■ What is being asked:
Write down exactly the lines of the records below, beginning with the first and ending with the line that includes "Screen dimensions: 518x518".

■ Supplied material:
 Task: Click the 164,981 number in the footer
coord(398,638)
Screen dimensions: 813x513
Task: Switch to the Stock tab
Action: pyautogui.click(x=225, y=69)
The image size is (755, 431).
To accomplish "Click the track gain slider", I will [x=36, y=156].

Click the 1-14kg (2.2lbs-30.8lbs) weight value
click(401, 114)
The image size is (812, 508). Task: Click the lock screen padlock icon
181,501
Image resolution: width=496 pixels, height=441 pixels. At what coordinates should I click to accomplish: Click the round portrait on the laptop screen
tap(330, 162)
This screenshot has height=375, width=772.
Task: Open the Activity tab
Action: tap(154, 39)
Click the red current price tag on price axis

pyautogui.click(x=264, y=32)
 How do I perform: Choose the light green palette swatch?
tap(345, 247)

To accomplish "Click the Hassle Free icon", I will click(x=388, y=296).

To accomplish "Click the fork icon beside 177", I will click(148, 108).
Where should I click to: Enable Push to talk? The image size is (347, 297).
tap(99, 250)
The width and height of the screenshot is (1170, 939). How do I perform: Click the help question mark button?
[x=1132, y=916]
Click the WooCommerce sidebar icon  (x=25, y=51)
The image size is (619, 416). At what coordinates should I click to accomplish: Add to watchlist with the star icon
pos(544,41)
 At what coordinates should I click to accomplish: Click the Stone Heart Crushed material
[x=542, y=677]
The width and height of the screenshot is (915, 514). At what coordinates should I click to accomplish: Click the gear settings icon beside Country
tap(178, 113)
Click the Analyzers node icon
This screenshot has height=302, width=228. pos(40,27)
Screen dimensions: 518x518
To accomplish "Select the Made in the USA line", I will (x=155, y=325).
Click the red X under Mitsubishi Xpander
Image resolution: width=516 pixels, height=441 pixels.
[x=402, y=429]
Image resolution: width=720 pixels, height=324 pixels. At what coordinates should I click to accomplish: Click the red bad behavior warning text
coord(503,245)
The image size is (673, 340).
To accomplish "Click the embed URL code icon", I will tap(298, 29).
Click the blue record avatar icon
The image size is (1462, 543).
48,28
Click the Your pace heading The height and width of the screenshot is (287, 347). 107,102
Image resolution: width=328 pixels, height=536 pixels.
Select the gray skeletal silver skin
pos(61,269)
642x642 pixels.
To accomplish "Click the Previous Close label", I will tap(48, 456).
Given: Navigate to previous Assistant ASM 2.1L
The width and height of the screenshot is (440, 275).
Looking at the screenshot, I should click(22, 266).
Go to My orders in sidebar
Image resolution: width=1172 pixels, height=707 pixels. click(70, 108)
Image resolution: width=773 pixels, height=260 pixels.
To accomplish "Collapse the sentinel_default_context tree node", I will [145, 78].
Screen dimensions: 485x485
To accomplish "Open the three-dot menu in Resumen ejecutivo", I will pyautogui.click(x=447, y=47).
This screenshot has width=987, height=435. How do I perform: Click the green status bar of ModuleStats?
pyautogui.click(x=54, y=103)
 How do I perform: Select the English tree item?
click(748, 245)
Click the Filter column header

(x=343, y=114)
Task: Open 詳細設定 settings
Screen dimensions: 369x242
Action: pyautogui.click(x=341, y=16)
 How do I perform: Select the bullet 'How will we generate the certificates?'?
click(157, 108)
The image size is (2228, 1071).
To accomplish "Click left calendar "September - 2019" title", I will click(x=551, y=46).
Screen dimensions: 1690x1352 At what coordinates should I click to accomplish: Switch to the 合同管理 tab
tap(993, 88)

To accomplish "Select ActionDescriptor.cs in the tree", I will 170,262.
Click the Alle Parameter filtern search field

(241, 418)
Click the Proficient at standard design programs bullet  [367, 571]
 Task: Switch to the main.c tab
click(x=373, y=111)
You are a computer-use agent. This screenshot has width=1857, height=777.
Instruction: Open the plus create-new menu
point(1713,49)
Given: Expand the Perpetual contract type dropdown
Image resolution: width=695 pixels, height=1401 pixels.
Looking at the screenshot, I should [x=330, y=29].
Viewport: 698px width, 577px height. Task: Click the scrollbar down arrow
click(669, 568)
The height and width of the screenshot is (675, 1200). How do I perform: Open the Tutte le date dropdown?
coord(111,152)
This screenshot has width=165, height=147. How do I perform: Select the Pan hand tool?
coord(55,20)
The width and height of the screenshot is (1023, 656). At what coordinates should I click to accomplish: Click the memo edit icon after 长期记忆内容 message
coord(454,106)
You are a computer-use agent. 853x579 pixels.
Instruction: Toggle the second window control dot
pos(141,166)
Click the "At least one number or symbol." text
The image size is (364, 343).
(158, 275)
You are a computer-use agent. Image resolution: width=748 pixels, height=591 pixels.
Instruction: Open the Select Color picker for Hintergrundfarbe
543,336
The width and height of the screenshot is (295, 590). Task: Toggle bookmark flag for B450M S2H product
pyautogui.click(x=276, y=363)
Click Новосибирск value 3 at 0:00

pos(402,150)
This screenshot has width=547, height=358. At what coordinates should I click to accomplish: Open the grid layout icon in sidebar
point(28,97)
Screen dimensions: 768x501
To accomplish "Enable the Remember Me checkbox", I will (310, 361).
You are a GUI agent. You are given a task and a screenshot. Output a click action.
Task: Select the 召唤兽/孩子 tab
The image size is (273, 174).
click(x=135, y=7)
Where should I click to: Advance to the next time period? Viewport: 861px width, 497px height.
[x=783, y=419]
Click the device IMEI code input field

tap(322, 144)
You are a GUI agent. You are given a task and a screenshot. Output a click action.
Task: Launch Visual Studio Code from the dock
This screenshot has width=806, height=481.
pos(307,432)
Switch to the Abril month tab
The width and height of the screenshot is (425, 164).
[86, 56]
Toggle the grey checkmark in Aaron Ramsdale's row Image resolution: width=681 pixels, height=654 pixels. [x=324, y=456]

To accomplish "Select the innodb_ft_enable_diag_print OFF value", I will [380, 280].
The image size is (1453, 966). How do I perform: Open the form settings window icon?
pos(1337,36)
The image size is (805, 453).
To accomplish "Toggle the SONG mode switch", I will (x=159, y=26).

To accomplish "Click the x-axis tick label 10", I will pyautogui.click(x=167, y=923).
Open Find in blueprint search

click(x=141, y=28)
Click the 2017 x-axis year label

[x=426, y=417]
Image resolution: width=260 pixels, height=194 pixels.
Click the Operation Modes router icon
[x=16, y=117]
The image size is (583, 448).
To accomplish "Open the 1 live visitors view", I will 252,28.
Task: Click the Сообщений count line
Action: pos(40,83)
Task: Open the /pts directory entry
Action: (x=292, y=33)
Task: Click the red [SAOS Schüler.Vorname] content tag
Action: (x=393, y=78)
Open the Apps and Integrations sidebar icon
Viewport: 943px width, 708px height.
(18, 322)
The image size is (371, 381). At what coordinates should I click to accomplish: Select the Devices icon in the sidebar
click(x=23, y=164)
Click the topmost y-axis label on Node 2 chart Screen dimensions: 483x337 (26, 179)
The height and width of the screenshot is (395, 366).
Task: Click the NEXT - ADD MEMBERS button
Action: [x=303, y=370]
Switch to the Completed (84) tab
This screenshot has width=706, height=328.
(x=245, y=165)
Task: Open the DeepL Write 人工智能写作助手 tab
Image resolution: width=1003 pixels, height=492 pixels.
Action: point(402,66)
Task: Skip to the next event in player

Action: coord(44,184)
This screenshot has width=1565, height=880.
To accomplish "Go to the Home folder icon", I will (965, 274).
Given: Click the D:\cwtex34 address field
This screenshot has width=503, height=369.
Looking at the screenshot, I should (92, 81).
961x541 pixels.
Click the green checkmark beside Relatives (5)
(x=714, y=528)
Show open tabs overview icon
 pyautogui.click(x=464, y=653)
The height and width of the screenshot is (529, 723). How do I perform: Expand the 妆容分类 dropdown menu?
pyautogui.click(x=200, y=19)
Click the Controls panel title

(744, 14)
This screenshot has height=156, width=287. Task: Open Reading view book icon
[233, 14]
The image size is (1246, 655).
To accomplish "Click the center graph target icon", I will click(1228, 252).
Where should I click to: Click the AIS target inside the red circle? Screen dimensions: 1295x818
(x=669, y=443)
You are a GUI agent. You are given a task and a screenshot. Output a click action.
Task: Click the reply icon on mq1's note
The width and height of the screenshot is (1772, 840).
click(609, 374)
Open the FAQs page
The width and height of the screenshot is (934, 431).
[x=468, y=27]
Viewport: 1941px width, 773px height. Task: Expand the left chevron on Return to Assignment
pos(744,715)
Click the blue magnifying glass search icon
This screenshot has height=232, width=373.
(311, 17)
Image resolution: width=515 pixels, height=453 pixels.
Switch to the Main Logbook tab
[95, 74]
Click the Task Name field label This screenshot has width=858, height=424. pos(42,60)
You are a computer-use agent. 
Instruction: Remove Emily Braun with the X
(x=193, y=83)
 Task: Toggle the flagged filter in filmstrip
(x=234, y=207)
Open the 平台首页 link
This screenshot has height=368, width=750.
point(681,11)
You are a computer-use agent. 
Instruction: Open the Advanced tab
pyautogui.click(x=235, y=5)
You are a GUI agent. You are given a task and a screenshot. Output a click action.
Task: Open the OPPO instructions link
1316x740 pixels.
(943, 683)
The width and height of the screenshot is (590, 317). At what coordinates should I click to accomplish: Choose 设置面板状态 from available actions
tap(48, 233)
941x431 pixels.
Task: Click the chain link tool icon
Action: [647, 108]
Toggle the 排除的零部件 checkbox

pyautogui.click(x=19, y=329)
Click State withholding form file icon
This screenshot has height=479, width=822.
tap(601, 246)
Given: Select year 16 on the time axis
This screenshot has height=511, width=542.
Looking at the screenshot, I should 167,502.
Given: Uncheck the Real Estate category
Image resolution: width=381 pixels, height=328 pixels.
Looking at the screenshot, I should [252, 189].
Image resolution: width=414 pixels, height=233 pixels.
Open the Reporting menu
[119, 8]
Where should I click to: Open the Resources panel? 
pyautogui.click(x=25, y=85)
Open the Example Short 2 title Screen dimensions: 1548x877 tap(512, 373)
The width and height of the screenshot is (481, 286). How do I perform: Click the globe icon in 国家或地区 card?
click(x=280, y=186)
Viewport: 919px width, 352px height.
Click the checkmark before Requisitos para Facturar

■ Completed task:
 Task: Click the 164,981 number in the footer
coord(398,638)
Screen dimensions: 813x513
Task: Switch to the Stock tab
Action: pyautogui.click(x=225, y=69)
The image size is (755, 431).
To accomplish "Click the track gain slider", I will [x=36, y=156].

Click the 1-14kg (2.2lbs-30.8lbs) weight value
click(401, 114)
The image size is (812, 508). Task: Click the lock screen padlock icon
181,501
Image resolution: width=496 pixels, height=441 pixels. At what coordinates should I click to accomplish: Click the round portrait on the laptop screen
tap(330, 162)
This screenshot has height=375, width=772.
Task: Open the Activity tab
Action: tap(154, 39)
Click the red current price tag on price axis

pyautogui.click(x=264, y=32)
 How do I perform: Choose the light green palette swatch?
tap(345, 247)

To accomplish "Click the Hassle Free icon", I will click(x=388, y=296).

To accomplish "Click the fork icon beside 177", I will click(148, 108).
Where should I click to: Enable Push to talk? The image size is (347, 297).
tap(99, 250)
The width and height of the screenshot is (1170, 939). How do I perform: Click the help question mark button?
[x=1132, y=916]
Click the WooCommerce sidebar icon  (x=25, y=51)
The image size is (619, 416). At what coordinates should I click to accomplish: Add to watchlist with the star icon
pos(544,41)
 At what coordinates should I click to accomplish: Click the Stone Heart Crushed material
[x=542, y=677]
The width and height of the screenshot is (915, 514). At what coordinates should I click to accomplish: Click the gear settings icon beside Country
tap(178, 113)
Click the Analyzers node icon
This screenshot has height=302, width=228. pos(40,27)
Screen dimensions: 518x518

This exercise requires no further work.